● **RECORD SET**

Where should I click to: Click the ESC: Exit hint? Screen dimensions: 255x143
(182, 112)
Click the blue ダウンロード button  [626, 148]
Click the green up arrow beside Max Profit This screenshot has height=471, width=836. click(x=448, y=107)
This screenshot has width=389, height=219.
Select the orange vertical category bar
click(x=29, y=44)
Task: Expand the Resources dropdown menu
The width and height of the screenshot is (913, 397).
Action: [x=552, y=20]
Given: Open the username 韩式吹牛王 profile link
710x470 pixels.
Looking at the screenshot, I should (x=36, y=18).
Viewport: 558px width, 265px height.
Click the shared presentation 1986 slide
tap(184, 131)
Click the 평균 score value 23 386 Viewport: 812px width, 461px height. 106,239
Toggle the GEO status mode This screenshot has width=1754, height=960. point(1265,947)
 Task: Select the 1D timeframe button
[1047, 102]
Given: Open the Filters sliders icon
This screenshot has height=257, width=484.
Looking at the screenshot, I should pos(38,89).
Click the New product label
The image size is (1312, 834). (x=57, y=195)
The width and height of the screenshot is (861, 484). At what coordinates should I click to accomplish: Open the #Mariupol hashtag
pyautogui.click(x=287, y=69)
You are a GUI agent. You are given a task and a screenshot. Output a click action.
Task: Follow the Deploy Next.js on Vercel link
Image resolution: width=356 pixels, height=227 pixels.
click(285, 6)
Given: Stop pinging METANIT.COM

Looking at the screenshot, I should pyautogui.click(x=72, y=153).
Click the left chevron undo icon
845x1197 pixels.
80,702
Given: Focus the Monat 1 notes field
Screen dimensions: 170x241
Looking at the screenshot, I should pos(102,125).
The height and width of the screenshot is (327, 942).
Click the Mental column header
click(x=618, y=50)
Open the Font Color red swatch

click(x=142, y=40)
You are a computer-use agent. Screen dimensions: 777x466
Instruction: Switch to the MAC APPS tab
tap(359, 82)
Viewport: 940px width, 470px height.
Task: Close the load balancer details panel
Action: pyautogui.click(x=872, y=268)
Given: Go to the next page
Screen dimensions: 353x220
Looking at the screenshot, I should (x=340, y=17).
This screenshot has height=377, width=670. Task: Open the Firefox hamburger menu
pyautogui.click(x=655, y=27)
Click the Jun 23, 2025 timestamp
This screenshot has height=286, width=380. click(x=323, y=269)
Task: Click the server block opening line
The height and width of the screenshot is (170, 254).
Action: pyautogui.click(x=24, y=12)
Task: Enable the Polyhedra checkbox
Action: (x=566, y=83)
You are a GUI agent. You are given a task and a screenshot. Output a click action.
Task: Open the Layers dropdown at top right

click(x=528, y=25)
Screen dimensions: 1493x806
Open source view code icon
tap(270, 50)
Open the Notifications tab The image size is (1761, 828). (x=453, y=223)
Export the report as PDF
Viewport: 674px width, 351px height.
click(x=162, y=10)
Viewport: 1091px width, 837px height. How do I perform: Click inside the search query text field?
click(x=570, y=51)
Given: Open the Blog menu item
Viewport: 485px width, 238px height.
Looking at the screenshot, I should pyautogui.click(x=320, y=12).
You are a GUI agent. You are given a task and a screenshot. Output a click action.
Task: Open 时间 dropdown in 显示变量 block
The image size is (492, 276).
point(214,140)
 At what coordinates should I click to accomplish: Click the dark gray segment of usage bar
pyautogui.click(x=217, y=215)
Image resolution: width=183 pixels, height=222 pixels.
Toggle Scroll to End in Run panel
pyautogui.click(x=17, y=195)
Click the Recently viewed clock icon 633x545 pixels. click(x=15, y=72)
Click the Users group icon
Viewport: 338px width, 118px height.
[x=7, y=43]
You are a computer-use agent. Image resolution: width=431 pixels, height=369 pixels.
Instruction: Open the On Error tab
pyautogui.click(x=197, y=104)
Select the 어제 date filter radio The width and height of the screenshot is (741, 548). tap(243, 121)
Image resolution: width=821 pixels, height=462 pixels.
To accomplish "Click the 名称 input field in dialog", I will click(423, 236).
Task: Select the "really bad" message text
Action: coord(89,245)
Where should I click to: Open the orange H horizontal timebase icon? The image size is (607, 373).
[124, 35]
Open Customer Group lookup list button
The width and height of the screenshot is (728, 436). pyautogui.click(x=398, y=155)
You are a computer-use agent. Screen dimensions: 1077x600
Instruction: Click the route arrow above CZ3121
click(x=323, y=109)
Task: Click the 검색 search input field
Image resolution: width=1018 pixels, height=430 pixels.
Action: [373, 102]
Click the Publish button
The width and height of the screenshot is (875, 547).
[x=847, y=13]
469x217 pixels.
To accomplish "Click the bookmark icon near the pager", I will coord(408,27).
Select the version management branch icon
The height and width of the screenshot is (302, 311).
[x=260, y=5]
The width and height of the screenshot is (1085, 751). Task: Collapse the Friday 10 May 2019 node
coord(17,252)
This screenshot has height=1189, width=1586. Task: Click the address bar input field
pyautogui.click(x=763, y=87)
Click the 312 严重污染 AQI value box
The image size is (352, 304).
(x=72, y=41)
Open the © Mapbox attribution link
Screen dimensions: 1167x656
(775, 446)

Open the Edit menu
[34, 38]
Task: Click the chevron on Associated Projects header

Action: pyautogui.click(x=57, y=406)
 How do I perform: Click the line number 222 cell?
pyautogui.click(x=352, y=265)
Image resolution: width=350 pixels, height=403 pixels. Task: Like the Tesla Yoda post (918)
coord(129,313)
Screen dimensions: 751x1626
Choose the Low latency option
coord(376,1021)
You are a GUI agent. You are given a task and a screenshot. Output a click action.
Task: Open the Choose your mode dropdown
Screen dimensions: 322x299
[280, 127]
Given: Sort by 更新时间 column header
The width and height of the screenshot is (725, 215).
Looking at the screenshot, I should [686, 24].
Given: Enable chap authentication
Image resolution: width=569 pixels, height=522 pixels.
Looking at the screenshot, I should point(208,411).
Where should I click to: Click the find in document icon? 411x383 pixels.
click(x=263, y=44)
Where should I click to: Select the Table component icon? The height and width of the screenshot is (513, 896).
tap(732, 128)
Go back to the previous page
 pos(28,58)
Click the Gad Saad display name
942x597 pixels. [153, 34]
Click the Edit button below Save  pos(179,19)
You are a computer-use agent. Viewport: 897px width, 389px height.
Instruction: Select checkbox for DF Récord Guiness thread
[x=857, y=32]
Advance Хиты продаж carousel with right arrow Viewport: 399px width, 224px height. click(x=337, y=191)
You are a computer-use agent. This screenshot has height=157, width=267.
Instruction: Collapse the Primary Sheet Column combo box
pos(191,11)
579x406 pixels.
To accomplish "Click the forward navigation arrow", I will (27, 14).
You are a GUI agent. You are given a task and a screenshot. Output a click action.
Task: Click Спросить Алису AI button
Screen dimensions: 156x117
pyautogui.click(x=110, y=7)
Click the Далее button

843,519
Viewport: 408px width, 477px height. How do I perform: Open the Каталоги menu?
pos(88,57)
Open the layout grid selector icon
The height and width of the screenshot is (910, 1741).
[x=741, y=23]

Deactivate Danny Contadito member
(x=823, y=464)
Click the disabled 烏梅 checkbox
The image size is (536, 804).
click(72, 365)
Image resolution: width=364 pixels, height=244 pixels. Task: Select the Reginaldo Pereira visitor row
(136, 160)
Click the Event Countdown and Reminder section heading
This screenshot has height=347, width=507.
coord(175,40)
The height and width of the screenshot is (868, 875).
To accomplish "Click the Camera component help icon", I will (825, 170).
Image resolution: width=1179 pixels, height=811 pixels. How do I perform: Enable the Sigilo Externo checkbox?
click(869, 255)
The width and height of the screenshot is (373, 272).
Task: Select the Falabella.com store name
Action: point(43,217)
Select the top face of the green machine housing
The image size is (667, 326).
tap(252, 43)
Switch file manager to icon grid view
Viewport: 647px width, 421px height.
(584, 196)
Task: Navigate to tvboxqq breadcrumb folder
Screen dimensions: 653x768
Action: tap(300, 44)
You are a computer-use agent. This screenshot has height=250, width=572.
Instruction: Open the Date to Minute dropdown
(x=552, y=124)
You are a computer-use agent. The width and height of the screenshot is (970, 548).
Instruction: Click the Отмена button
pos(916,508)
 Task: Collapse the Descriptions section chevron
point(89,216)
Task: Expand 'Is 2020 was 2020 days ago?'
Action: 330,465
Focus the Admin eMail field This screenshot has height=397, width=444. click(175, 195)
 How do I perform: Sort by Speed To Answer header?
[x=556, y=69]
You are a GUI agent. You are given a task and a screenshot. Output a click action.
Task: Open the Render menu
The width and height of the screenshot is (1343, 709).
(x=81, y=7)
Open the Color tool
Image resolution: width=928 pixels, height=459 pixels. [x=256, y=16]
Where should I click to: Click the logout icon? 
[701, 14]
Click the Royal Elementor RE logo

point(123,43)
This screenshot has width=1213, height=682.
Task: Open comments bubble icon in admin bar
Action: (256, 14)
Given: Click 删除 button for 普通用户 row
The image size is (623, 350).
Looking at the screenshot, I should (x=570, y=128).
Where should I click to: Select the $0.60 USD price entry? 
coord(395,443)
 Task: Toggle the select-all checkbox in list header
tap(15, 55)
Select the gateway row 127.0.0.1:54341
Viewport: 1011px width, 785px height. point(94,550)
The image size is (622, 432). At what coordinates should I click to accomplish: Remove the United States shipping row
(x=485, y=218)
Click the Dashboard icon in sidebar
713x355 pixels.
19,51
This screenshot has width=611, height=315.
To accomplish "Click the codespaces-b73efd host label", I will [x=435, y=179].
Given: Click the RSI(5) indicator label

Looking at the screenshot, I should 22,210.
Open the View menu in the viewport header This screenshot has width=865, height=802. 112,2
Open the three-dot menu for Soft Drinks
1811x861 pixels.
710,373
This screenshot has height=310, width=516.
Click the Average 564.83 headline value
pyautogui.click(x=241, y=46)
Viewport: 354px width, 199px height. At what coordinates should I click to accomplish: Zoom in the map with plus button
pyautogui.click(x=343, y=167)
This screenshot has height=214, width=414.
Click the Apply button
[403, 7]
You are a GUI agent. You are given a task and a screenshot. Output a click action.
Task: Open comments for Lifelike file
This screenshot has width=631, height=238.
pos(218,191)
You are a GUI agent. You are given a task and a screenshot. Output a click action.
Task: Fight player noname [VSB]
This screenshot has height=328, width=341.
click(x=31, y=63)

● **YOUR GOAL**
Above are the lines; repeat exactly the ones from the line containing "Select the top" down to the line containing "Task: Navigate to tvboxqq breadcrumb folder", both inclusive.

● **RESULT**
Select the top face of the green machine housing
The image size is (667, 326).
tap(252, 43)
Switch file manager to icon grid view
Viewport: 647px width, 421px height.
(584, 196)
Task: Navigate to tvboxqq breadcrumb folder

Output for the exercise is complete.